Life after death is not one that begins only after the great resurrection of the dead or with the second coming of Christ. Even after the body and soul have been separated in death, there is an ongoing existence of the soul even after the body has decayed.  

One of the more common questions I’ve been asked since 2020 relates to death. Covid-19 has brought a sense of urgency to many. That urgency has led some to search the scriptures to find the answers to their deepest questions: What happens after we die?
Many people have been taught a generic “afterlife” concept. There is a generalized cartoony afterlife in mind among some of my friends who are unbelievers (some quite staunch atheists). This cartoon takes on either a “darkened red glow” or a “blue shining glow”. The red place is a place of torment, torture, and pain. The red place in many Americans’ minds is a place of a general deprivation of all things entertaining, lovely, and delightful. The blue place is a place of happiness, light, relief, rest, music, and peace. The blue place in many Americans’ minds is a place of general presence of all things pleasing, akin to an eternally open theme park or beach.
There are other generalizations that accompany these two cartoonish pictures of eternity. Some have vague notions that the afterlife spells an eternity spent floating on clouds. Others speak of disembodied souls. Some have hope of reunification with lost loved ones, though they know not how this is possible when the bodies once inhabited are long since decayed. Some have an ascension in mind, that this life is dirty and less than the life to come, and that in that life to come a loss of the physical state is a new promise of freedom.
These questions are partially what has led me to preach on this topic in August of 2021, and the two audio read-aloud series we are doing currently on YouTube. The Saint’s Everlasting Rest by Richard Baxter is a beautiful book of devotional delights as Baxter contemplated and exposited what God’s Word has to say about the believer’s eternal life after death (you can click here to access that playlist and join along listening to the book). Andrew MacLaren preached a set of sermons on the book of Philippians, a letter from the Apostle Paul to a church without a hint of rebuke, but instead an abounding measure of praise and joy. Often this praise and joy Paul speaks of in Philippians come from reminders of the eternal joy Christians have awaiting them after death.

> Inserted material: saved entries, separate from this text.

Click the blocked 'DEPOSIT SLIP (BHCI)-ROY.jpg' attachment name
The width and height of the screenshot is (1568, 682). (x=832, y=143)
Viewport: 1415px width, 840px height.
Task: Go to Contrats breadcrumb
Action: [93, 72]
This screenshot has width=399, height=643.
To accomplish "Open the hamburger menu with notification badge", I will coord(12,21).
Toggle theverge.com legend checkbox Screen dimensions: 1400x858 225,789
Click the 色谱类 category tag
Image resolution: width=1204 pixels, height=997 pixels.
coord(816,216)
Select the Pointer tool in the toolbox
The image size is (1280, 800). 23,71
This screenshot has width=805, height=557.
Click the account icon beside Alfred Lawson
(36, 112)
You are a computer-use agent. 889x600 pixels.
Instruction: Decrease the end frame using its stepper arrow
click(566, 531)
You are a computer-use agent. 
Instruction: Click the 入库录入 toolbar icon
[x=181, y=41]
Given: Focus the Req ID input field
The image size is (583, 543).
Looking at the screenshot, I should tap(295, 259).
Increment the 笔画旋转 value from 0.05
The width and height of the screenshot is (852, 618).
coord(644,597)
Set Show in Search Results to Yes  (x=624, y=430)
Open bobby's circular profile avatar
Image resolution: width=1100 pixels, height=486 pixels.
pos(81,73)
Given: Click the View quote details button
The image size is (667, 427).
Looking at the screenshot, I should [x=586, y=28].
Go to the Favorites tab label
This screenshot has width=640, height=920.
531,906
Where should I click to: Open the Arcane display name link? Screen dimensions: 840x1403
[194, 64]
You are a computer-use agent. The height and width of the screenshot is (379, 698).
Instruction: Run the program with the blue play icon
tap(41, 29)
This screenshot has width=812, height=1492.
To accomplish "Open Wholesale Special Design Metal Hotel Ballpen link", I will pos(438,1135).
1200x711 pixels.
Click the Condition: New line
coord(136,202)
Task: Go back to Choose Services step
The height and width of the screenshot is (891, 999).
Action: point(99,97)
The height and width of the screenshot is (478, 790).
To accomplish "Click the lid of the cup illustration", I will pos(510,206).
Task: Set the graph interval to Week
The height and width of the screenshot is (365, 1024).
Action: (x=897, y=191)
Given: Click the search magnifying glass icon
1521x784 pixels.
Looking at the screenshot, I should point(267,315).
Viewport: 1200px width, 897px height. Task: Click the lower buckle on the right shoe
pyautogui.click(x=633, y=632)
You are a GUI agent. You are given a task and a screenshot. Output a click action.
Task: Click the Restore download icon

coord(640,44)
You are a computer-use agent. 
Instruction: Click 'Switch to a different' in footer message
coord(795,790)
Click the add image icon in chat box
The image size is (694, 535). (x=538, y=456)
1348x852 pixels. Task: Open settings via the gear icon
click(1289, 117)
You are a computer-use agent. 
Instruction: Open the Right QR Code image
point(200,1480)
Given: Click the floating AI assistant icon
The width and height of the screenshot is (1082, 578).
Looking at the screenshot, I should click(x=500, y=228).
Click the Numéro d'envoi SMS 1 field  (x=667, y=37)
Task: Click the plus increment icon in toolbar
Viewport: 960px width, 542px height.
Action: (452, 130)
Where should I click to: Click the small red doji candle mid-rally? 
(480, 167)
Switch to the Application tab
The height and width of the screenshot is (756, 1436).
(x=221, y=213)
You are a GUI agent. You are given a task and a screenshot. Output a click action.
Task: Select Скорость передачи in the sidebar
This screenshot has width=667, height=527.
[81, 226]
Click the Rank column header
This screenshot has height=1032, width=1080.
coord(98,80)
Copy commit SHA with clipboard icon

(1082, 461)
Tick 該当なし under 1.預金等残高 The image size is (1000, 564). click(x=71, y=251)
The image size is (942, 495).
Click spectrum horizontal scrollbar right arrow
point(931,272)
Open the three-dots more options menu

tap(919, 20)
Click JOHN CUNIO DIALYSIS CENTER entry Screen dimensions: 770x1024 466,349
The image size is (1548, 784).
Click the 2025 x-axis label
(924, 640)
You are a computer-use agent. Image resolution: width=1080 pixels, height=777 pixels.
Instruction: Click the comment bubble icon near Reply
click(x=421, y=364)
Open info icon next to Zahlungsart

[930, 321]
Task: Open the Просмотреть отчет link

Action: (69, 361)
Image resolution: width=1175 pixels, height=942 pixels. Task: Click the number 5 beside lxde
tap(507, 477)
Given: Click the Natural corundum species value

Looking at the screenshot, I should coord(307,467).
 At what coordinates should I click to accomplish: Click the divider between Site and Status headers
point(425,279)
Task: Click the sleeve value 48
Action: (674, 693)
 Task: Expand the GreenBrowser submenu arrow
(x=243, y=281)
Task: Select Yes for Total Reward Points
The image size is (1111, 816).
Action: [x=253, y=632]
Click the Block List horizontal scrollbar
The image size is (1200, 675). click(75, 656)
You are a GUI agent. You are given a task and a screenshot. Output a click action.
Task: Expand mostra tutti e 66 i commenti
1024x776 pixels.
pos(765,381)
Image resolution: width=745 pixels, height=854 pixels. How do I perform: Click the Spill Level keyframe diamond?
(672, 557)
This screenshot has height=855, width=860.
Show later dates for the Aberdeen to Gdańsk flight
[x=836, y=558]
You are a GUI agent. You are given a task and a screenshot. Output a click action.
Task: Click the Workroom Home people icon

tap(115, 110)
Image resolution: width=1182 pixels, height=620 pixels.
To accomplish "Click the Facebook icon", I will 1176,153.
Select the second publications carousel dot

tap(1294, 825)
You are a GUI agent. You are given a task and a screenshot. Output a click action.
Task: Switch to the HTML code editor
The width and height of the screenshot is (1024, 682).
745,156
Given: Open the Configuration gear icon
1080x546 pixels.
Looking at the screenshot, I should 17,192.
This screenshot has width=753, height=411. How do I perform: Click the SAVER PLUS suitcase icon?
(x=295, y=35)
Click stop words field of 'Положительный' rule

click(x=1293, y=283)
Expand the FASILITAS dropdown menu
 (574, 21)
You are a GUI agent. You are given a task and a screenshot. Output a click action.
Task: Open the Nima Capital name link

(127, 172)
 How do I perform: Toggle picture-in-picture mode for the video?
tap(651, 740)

So as I’ve been pondering these things, studying these things, and preaching on these things, we come again to the question at hand.
What Does God’s Word Have to Say About What Happens After We Die?
It is good to expose whatever we may believe, think, or imagine to the truth of God’s Word (Psalm 139:1). Like a patient in need of life-saving surgery, we risk much by coming to the Word of God. In searching God’s Word, are we open to what God has to say? Are we willing to listen and follow where Jesus speaks and leads (Or will we come away sad like the rich man before Jesus in Mark 10:21-22)? If God’s Word says something very different from what we’ve been taught, will we lay aside our own notions and cling to the revealed truth of God? It is a dangerous thing to submit to the sword of the Spirit (Hebrews 4:12). We may lose face, our friends may think our faith strange, and our relatives may betray us (As they did to Jesus, thinking him crazy in Mark 3:21)! Yet for all that we lose by seeking God’s revealed truth, we gain much more (Mark 10:29-31).
‘Truly I tell you,’ Jesus replied, ’no one who has left home or brothers or sisters or mother or father or children or fields for me and the gospel 30 will fail to receive a hundred times as much in this present age: homes, brothers, sisters, mothers, children and fields—along with persecutions—and in the age to come eternal life. 31 But many who are first will be last, and the last first.’—Mark 10:29-31
When we come to God’s Word we do not enter into a conversation with a friend over coffee, offering speculations. When we come to the Word of God we are on holy ground. We are in the presence of Truth revealed. What a blessing God has given to us in His Word! It pushes the darkness of doubt away and lays open the treasures of reality.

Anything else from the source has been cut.